É la neoplasia più frequente nella popolazione maschile. Tanto da rappresentare il 20 per cento di tutte le diagnosi di cancro negli uomini, con più di 50 anni. Il tumore della prostata (una piccola ghiandola che fa parte del sistema riproduttivo maschile, quasi 42mila i nuovi casi registrati ogni anno in Italia), oggi può essere meglio intercettato, grazie ad una nuova e sofisticata procedura per la biopsia prostatica: consente una diagnosi più accurata e sicura della patologia, con un minor numero di prelievi bioptici. La novità si chiama «biopsia per fusione» e di recente è stata al centro dell'attenzione, al congresso internazionale di urologia (Eau 2015), tenutosi a Madrid.

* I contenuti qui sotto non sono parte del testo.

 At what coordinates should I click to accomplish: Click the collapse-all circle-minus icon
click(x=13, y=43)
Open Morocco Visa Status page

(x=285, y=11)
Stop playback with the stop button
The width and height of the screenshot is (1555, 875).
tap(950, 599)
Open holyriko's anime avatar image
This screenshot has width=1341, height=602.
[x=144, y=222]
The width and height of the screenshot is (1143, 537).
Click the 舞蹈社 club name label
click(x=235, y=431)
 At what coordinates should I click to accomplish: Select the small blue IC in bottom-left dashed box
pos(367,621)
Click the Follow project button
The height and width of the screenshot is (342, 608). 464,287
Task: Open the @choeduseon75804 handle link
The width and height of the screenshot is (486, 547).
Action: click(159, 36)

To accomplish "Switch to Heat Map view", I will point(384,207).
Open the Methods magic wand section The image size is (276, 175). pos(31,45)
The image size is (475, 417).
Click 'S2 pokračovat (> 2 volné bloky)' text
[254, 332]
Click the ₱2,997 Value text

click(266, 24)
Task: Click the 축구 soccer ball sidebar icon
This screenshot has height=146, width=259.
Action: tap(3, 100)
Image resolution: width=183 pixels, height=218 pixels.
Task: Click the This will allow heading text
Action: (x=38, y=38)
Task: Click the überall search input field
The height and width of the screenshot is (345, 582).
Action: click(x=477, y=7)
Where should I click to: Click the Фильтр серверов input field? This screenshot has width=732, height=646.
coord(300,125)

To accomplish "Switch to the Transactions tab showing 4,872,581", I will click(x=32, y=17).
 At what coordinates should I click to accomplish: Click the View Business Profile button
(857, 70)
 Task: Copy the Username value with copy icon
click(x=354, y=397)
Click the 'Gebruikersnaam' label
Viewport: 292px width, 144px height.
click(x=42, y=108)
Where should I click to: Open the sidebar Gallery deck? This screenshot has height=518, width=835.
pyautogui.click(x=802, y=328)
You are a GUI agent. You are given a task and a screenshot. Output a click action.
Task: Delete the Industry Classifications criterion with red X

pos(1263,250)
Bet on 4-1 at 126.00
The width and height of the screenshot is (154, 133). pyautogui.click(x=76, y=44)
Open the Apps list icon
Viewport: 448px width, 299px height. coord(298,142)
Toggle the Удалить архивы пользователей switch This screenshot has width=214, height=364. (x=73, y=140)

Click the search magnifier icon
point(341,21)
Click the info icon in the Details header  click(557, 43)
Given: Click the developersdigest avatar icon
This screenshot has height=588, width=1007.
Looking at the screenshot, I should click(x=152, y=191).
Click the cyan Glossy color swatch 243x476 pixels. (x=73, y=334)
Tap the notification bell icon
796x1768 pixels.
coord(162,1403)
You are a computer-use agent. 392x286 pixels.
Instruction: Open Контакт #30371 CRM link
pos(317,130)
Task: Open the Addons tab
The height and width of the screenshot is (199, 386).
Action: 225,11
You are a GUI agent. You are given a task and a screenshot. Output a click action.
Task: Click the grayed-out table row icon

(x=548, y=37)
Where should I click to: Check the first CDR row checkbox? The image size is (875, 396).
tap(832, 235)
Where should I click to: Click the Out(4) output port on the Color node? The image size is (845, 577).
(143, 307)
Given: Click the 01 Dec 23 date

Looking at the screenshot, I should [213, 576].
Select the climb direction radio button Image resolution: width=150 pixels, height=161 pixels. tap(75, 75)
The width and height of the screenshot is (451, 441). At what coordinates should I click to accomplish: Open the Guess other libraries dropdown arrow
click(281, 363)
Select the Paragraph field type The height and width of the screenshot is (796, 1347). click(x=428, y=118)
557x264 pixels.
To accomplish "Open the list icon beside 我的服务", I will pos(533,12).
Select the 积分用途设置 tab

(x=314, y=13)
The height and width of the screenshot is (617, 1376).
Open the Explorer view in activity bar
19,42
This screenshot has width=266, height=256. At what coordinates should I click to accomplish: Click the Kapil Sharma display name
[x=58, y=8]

Questa tecnica nasce dall'unione di immagini provenienti da Risonanza Magnetica ed ecografia e permette di guidare la biopsia, riuscendo a indagare meglio le zone sospette. É già stata adottata questa metodologia all'Istituto Humanitas di Rozzano (Mi), dall'équipe di urologia guidata dal professor Giorgio Guazzoni, responsabile dell'unità operativa di urologia del nosocomio, mira in modo preciso le parti evidenziate dalla Risonanza Magnetica, trasferendovi informazioni acquisite sull'immagine ecografica. Il risultato è una mappa tridimensionale che guida la biopsia, utile a ricostruire nel dettaglio la localizzazione e il volume del tumore.«La biopsia per fusione - spiega Guazzoni - aumenta la precisione ed evita di dover pungere più volte la stessa zona, poiché permette di mirare al bersaglio indicato dalla Risonanza Magnetica, fuso con l'ecografo. L'accoppiamento delle due immagini, frutto della tecnologia, può determinare un aumento delle percentuali di detection rate (meno tumori passano inosservati) ed una riduzione del numero dei prelievi (solo quelli davvero necessari vengono effettuati)». In casi selezionati o dubbi, questa tecnica consente di effettuare un campionamento mirato, evitando biopsie multiple.

«Rispetto ai dodici prelievi compiuti in media dal chirurgo - aggiunge il professore - con la fusion imaging si scende a uno, due o tre. Si eseguono le biopsie anche in zone che non vengono analizzate, come la parete anteriore della prostata».